Tekstgedeelte:

De door belanghebbende voorgestane waarde van de woning
5.6.
Omdat de heffingsambtenaar niet aan de op hem rustende bewijslast heeft voldaan, komt de vraag aan de orde of belanghebbende de door hem gestelde waarde van € 3.313.000 aannemelijk heeft gemaakt. De rechtbank beantwoordt deze vraag ontkennend. Daartoe overweegt de rechtbank het volgende.
5.7.
Belanghebbende wijst op de verkopen van de objecten [adres 2] te [plaats 2] (verkoopprijs € 2.975.000 en € 21.891 per m2) en [adres 3] (verkoopprijs € 760.000 en € 5.714 per m2). Tevens wijst belanghebbende op een reeks WOZ-waarden van appartementen in twee appartementencomplexen aan de [adres 4] en [adres 5] . Als daaruit de vele malen hogere WOZ-waarden van de woning en appartement [adres 6] gehaald worden, dan komt de gemiddelde waarde per m2 uit op € 16.650. Voor de woning zou dit neerkomen op een waarde van (€ 16.650 x 199 m2 =) € 3.313.350, zo stelt belanghebbende.
5.7.
De rechtbank stelt voorop dat een vergelijking op basis van uitsluitend een
m2prijs afgeleid van de verkoopprijs onvoldoende inzichtelijk is. Hieruit blijkt namelijk niet dat rekening is gehouden met de onderlinge verschillen tussen deze objecten en de woning, die mede bepalend (kunnen) zijn voor de waarde van een woning.
5.8.
Voor zover belanghebbende, met verwijzing naar de andere appartementen in hetzelfde en/of een vergelijkbaar appartementencomplex, doelt op de meerderheidsregel, geldt het volgende.
5.8.1.
Van schending van het gelijkheidsbeginsel kan sprake zijn indien a) de heffingsambtenaar een begunstigend beleid voert, b) ten aanzien van een (groep) belastingplichtige(n) sprake is van een oogmerk tot begunstiging of c) de meerderheidsregel wordt geschonden. In deze zaak is geen sprake van begunstigend beleid of van een oogmerk tot begunstiging. Het gelijkheidsbeginsel kan derhalve slechts toepassing vinden in het kader van de meerderheidsregel. Het is vaste jurisprudentie dat voor de toepassing van de meerderheidsregel in WOZ-zaken de relevante groep vergelijkingsobjecten gevormd wordt door objecten die identiek zijn, in die zin dat de onderlinge verschillen naar het oordeel van de rechtbank verwaarloosbaar zijn. [2]
Uit het door belanghebbende overgelegde overzicht van alle appartementen blijkt dat deze verschillende oppervlakten hebben. Daarnaast heeft belanghebbende naar het oordeel van de rechtbank niet aannemelijk gemaakt dat de door hem genoemde woningen identiek zijn aan zijn woning en dat de onderlinge verschillen verwaarloosbaar zijn. Dit betekent dat geen sprake is van gelijke gevallen. Als er geen gelijke gevallen kunnen worden vastgesteld kan geen sprake zijn van een situatie dat in de meerderheid van de gevallen anders is gehandeld door de heffingsambtenaar. Van schending van het gelijkheidsbeginsel is dus in dit geval geen sprake.

Rijen over waar doelen te zien zijn:
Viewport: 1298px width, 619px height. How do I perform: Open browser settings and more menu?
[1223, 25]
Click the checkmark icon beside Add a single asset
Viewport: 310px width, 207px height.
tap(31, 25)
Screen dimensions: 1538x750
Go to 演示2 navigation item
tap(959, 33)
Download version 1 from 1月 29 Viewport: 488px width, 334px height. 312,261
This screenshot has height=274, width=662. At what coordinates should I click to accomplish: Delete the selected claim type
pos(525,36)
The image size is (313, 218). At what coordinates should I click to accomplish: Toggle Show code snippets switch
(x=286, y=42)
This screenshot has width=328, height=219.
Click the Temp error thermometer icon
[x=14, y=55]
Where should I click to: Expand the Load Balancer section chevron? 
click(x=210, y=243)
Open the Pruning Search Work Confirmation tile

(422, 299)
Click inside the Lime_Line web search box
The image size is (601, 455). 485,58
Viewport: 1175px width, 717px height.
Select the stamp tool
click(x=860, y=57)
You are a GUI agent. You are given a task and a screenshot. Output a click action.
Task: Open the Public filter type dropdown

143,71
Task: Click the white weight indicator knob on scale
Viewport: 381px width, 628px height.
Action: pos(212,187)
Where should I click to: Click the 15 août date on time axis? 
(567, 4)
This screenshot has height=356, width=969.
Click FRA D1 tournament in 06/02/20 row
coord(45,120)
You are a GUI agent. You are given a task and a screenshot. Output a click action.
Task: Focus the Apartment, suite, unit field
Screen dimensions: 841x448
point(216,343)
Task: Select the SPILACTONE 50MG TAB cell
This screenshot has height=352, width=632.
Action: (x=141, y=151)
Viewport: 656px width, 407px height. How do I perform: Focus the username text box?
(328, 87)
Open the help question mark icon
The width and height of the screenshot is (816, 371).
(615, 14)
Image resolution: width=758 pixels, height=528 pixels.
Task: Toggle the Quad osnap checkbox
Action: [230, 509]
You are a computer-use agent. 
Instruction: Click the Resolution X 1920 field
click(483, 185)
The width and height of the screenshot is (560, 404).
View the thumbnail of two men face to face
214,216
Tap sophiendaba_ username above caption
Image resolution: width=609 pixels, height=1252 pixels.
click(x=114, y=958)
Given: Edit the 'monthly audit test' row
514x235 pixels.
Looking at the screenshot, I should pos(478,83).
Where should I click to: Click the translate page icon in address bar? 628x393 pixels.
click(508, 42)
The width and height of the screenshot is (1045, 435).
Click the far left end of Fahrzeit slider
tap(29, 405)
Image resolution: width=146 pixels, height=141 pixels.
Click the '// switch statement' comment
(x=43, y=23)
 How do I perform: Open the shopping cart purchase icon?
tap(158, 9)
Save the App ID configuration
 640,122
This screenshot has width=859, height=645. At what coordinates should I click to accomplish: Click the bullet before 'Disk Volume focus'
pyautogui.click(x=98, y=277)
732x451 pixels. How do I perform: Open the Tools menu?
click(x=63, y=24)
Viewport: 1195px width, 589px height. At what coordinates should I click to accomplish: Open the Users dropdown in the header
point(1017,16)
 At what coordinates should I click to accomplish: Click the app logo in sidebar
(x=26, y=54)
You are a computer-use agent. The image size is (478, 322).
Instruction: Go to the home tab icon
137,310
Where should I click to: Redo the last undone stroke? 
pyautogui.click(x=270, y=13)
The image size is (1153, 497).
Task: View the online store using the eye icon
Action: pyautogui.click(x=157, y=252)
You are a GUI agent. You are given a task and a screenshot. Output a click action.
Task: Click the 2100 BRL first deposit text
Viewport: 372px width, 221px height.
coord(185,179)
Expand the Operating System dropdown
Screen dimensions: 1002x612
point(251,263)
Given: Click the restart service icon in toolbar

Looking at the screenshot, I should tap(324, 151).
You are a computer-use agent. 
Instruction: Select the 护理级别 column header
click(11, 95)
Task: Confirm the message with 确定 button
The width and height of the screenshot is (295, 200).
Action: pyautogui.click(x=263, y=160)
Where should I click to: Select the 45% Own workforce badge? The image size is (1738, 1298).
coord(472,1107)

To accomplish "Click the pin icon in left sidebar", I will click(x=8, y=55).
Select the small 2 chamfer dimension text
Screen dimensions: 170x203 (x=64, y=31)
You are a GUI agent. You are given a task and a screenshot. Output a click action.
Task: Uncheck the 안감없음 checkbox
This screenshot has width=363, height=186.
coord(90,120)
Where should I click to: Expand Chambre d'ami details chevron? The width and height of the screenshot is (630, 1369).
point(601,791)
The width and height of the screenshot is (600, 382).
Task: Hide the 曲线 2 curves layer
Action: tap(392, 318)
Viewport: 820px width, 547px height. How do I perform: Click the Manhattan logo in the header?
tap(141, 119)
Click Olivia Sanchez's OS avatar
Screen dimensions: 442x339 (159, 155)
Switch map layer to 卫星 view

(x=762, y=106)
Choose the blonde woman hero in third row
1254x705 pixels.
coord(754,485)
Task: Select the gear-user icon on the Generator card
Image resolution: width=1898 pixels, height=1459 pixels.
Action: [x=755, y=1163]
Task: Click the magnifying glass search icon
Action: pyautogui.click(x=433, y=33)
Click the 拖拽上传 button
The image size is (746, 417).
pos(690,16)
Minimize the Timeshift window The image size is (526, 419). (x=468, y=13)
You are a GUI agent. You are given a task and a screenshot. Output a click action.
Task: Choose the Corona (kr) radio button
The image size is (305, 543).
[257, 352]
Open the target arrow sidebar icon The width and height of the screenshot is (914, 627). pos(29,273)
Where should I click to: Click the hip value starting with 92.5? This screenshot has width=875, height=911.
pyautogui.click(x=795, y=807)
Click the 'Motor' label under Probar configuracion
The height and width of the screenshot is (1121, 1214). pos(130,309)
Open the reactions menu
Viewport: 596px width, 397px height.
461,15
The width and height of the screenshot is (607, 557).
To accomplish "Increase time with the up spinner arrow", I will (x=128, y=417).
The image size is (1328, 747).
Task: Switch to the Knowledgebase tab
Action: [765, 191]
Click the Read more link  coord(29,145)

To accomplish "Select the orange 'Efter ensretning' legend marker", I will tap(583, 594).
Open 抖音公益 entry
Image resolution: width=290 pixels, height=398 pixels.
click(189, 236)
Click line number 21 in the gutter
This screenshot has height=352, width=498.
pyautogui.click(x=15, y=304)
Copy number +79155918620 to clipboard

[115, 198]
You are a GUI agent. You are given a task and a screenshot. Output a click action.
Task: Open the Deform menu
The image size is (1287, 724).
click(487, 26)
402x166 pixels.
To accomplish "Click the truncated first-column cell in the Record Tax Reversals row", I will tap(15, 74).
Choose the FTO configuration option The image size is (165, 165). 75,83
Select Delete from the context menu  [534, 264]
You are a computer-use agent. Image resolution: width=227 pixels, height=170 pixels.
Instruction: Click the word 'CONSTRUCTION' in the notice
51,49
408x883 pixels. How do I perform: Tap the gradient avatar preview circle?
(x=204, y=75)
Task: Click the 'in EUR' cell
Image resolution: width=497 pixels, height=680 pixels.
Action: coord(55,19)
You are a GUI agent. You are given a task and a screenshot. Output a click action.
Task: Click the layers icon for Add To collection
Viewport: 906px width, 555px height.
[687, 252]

Wat te doen: Geef uit de tekst over de waarde van de woning letterlijk het deel terug dat opent met de woorden waarin "Voor zover belanghebbende, met" staat en sluit met "geldt het volgende.". De lijst speelt hierbij geen enkele rol.

Volledig antwoord:
Voor zover belanghebbende, met verwijzing naar de andere appartementen in hetzelfde en/of een vergelijkbaar appartementencomplex, doelt op de meerderheidsregel, geldt het volgende.